Kalorama DC: Where Presidents and Power Go for Privacy (2026)

Kalorama is where presidents and power go for privacy — and where ambassadors, cabinet secretaries, and the kind of people whose security details require advance notice live when they’re in Washington. Barack and Michelle Obama moved here after leaving 1600 Pennsylvania Avenue. Woodrow Wilson spent his final years here and died in his Kalorama home in 1924. Franklin Roosevelt lived here before becoming president. Jeff Bezos bought the largest private residence in DC here. Ivanka Trump and Jared Kushner lived here during the Trump administration.

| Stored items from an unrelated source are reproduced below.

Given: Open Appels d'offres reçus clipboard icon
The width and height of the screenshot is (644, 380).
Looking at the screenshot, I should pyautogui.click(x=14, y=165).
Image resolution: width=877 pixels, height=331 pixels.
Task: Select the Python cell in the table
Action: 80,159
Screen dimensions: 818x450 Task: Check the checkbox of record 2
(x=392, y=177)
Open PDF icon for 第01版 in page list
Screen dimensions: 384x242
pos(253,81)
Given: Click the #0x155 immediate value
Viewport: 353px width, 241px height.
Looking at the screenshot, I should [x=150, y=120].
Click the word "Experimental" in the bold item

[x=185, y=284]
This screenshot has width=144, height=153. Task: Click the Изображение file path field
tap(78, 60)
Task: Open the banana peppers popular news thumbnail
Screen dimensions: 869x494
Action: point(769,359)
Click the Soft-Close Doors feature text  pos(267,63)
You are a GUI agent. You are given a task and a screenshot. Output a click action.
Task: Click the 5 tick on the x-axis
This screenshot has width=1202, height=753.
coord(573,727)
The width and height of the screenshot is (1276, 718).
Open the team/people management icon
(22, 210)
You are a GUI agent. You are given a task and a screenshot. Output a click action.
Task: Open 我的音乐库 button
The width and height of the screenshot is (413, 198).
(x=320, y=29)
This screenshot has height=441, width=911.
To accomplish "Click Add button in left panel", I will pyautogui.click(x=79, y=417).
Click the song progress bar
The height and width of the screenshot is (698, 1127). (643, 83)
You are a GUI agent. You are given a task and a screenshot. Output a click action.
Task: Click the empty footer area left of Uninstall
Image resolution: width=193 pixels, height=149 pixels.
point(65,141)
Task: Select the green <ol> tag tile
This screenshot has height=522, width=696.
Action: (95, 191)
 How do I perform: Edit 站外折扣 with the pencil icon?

The neighborhood sits a mile from the White House, has no Metro station, and generates almost no foot traffic from people who don’t live here. That’s precisely the point.

Kalorama by the numbers: More foreign embassies and ambassador residences per block than any other DC neighborhood. Home to multiple former presidents and first families. The most expensive residential real estate in the District. Zero commercial development within the neighborhood’s core. Named from the Greek for “beautiful view” — the neighborhood sits on a hill above Rock Creek Park with Potomac views toward Virginia.

Where Kalorama Is

Kalorama sits in Northwest DC, just north of Dupont Circle and west of Adams Morgan, bordered by Rock Creek Park to the west and Connecticut Avenue to the east. The neighborhood occupies a hill above the Rock Creek valley — the elevated terrain that gives it both its name (from the Greek for “beautiful view”) and its physical separation from the neighborhoods below.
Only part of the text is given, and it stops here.